During the first session, the NSE’s sectoral performance showed a mixed trend. While the Nifty FMCG index increased by 0.06 percent, the Nifty Auto index fell by 0.08 percent. Both Nifty Media and Nifty IT had a 0.25 percent decrease. The Nifty PSU Bank index increased by 0.21 percent, while Nifty Metal increased by 0.25 percent.

According to statistics released on Tuesday, domestic institutional investors (DIIs) contributed some assistance with net purchases of Rs 1,181.78 crore, while FPIs were net sellers in the cash market, unloading shares valued at Rs 1,499.81 crore.

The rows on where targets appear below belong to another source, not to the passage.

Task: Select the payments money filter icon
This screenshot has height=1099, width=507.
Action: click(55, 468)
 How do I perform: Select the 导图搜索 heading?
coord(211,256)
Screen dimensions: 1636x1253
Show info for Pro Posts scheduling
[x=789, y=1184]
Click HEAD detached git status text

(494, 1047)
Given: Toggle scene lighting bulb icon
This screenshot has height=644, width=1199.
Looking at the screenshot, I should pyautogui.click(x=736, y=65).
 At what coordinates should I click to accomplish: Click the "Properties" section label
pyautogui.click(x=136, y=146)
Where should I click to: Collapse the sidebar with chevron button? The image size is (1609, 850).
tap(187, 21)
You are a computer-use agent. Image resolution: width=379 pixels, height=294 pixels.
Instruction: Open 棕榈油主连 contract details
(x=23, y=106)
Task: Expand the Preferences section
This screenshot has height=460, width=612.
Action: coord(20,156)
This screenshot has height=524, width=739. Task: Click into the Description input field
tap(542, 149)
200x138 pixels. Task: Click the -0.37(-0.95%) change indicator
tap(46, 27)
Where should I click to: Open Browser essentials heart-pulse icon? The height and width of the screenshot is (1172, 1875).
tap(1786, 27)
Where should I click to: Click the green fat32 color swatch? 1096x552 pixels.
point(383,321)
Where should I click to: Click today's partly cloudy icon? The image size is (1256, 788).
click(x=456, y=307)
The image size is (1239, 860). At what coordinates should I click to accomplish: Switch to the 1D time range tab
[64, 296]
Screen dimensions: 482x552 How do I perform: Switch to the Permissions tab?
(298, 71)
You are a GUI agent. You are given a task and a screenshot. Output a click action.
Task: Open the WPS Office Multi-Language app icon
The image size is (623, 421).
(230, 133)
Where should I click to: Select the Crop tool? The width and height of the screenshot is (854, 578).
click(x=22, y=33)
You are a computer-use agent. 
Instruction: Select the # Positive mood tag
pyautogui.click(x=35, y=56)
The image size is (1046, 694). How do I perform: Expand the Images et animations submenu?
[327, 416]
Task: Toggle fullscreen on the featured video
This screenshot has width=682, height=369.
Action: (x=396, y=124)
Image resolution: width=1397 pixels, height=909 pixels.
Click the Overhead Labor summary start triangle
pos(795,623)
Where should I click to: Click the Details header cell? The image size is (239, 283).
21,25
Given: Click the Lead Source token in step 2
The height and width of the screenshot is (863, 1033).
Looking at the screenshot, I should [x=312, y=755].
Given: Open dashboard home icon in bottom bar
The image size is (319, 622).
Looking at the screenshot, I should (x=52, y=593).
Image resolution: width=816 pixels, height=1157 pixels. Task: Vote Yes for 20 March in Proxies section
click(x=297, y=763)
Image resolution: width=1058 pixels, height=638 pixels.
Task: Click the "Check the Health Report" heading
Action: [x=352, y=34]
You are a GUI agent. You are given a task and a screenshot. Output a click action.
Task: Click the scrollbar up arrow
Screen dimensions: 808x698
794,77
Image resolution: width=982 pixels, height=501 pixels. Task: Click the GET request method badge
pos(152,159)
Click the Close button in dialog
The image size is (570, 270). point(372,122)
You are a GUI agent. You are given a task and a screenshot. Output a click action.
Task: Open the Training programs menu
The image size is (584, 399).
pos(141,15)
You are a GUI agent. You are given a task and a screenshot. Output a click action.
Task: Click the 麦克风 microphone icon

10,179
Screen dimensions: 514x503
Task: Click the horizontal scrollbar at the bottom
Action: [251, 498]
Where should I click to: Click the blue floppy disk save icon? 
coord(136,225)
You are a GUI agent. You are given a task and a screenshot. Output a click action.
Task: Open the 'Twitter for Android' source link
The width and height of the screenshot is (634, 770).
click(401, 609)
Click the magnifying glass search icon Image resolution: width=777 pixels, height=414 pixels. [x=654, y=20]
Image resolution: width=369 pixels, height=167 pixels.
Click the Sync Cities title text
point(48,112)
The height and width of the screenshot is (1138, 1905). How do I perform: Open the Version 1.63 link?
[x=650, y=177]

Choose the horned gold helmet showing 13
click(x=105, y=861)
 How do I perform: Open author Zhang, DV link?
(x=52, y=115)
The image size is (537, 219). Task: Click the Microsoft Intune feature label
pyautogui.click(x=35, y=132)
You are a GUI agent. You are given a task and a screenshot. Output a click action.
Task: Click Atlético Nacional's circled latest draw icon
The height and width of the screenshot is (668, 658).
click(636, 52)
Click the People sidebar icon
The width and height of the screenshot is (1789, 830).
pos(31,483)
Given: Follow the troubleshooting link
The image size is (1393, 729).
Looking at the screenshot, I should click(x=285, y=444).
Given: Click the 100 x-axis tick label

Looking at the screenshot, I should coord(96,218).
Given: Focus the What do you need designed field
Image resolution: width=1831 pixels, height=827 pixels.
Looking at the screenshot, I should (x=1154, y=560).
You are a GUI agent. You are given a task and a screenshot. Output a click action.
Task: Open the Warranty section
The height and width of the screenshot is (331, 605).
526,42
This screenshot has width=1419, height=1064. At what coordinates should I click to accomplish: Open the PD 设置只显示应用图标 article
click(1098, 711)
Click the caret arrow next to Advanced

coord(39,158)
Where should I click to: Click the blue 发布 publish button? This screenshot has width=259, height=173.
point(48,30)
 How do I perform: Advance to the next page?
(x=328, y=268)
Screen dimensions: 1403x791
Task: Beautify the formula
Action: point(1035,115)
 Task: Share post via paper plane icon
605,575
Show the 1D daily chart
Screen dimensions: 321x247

Vinod Nair, Head of Research at Geojit Investments, “Domestic equities experienced a downturn due to renewed concerns about potential U.S. tariffs on countries trading with Iran, overshadowing the initial optimism from the newly appointed U.S. ambassador’s positive statements on the trade deal.”

He continued by saying that despite the rupee’s decline, increased oil prices, higher US bond rates, and ongoing FII withdrawals, investor mood remained cautious.

Nair said that while the Q3 earnings season started off mutedly with reports from a prominent IT major, India’s December CPI stayed within the RBI’s target range, encouraging expectations of further rate decreases.